Making $2,000 a week working from home typically requires specialized skills in high-demand fields such as software engineering, data science, advanced marketing, or consulting. These roles often involve significant experience or specific expertise. Look for high-paying remote positions on dedicated remote job boards like Remote.co and FlexJobs, or in tech communities like Hacker News's "Who Is Hiring" threads.
You can identify who is hiring by regularly checking major job boards like LinkedIn and Indeed, as well as company career pages. For local jobs, look at community-specific platforms and even walk into businesses. For remote or specialized roles, explore niche job boards and online communities like Hacker News or Reddit.
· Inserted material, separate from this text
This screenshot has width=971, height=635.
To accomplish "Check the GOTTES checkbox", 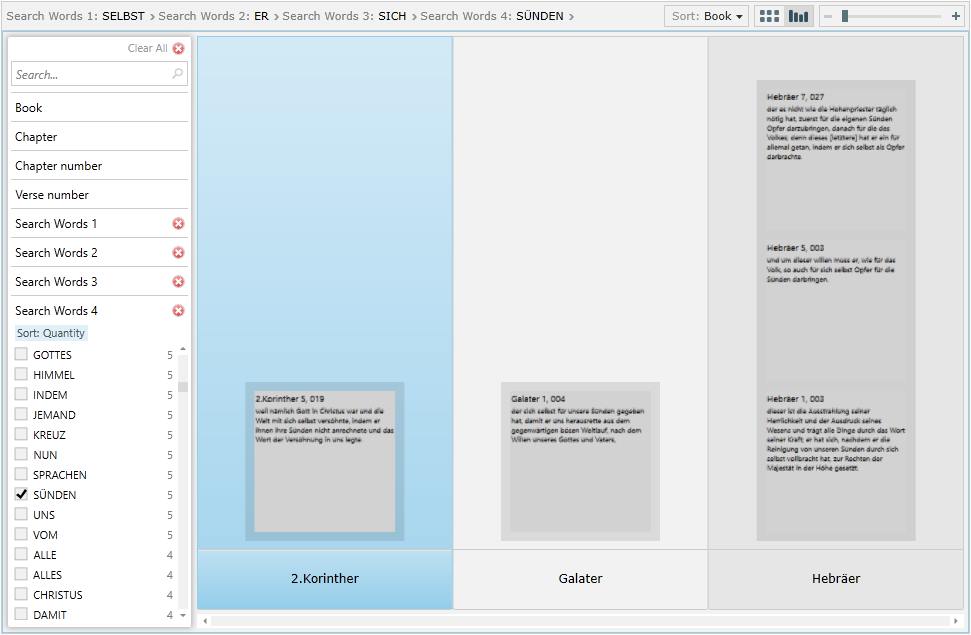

Companies with recent expansion plans or high turnover rates are often actively recruiting.
Jobs paying $50 an hour (roughly $100,000 annually) in the USA are typically found in specialized fields requiring advanced education, certifications, or extensive experience. Examples include certain IT roles (e.g., senior software engineers, cybersecurity analysts), healthcare professions (e.g., nurse practitioners, physical therapists), management consultants, and some finance positions. These roles are often listed on professional networking sites and industry-specific job boards.